Drummer Chris Brown

The son of a local jazz legend brings his own fiery sound to the drums.

CHRIS BROWN

Peet’s Coffee

"Most people, when they fight, they punch and then stand back to admire their work," he says, demonstrating as he lectures. "Having the ability to just blaze, and do an idea over and over again, frees up your brain to think about what your next move is going to be."

Brown may be a performer first, but the 37-year-old drummer carries himself like a teacher. His always-upright posture, perhaps a remnant from his time in the Marine Corps, lends a professorial air to the stories he tells. He's always spouting analogies to make his points clearer: In a single conversation, he'll bring up football, kung fu, the beach, driving and Michael Jordan. And he's got the credentials, having spent time as an adjunct professor at Rutgers University, and he's working on an educational book that he hopes to release this year. But Brown admits he'd be nowhere without the older musicians who taught him.

"That's one thing I like about the jazz community: It represents our village," he says. "If you don't get what you need from your father, you can get it from this other guy, or this woman, or whoever."

Brown's musical education started with his father, legendary Portland drummer Mel Brown. Though he was around "enough to qualify as a dad," Chris Brown says, the elder Brown was divorced from Chris' mother and always gigging or on tour.

"I did watch a lot of his videos, though," Brown says of his father. "I watched tons of his videos to try to emulate everything he did, even the way he dressed, the way he walked." Now, when Brown takes the Jimmy Mak's stage after his father's weekly Wednesday night gig, he has his own sound, a fiery mix of Mel's swinging straight-ahead style and tight R&B grooves.

Brown's musical personality blossomed at Rutgers, where he studied for six years after a four-year tour with the Marines. He learned from heavyweights like drummer Ralph Peterson and saxophonist Ralph Bowen, and by night, he worked his way onto the New York scene.

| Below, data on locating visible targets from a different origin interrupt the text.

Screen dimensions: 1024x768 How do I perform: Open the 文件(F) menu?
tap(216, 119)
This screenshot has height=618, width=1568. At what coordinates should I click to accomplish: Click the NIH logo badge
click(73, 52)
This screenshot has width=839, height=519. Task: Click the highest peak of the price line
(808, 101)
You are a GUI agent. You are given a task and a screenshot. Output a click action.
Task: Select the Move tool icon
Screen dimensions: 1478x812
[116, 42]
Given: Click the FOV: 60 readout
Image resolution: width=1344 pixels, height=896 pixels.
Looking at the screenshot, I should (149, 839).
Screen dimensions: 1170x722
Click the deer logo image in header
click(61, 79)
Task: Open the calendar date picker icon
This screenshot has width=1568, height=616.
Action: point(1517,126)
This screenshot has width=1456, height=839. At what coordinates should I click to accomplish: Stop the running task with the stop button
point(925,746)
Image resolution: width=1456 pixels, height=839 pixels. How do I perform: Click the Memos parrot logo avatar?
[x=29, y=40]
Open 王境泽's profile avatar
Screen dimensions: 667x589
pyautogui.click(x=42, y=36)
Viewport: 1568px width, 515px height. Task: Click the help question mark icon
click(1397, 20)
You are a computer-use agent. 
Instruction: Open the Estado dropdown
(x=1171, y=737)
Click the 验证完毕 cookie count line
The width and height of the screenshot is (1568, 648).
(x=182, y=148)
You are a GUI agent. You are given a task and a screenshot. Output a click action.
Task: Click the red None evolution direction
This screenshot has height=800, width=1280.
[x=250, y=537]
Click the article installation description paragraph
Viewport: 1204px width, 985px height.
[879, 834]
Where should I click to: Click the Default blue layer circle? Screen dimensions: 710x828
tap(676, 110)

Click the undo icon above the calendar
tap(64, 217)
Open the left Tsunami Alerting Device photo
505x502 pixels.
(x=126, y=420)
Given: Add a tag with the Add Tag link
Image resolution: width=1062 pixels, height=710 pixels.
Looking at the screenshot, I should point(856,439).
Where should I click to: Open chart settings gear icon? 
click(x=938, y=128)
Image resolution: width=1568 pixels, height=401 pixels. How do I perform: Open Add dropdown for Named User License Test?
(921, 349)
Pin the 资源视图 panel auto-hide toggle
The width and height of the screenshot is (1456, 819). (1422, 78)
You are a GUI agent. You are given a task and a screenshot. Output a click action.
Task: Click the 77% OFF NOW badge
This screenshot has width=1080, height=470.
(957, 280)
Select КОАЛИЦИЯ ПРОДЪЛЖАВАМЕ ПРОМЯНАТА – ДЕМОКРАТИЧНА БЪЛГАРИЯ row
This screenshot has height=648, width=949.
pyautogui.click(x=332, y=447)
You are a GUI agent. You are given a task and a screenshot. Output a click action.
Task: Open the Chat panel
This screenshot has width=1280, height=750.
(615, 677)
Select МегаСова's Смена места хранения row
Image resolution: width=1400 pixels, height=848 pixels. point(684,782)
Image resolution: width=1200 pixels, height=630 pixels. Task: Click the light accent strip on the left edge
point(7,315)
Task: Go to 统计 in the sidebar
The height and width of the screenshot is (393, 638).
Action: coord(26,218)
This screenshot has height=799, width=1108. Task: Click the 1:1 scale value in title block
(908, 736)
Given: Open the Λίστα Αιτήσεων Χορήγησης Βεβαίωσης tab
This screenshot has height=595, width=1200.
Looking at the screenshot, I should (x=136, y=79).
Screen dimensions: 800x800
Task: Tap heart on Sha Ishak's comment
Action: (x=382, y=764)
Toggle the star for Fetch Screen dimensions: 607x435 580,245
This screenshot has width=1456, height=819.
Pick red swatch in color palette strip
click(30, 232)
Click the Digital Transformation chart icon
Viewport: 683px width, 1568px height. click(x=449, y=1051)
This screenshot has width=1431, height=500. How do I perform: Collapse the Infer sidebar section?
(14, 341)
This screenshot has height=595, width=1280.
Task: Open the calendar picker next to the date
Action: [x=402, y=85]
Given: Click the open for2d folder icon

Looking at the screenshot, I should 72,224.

But even as Brown toured with Roy Hargrove and jammed with Branford Marsalis, returning to Portland was always on his mind.

"The point of me joining the Marine Corps was to facilitate making it to the East Coast, to learn the things I can only learn there," Brown says, "and then bring that information back here so I could be a big fish in a small pond. That was always my plan."

But he didn't expect to be coming home so early: It was the death of his mother in late 2011 that prompted his return to Portland. Now that he's back, though, he's not going anywhere. In addition to his Wednesday night slot at Jimmy Mak's, he's working on a record with the Chuck Israels Orchestra, led by the Portland bassist who once played in the hallowed Bill Evans Trio. Even in Portland's smaller pond, Brown has found a new mentor in Israels.

"Chuck has been able to give me language to things," Brown says. "I was sitting on a lot of random jigsaw-puzzle pieces. And when I met Chuck, a lot of these pieces came together for me."

Brown doesn't think he'll ever stop learning. But while he's always picking up and applying new concepts, he feels ready to pass on the information he's received. "I wouldn't mind taking on a few more students," he says. He points to my notebook and smiles. "Put that in there."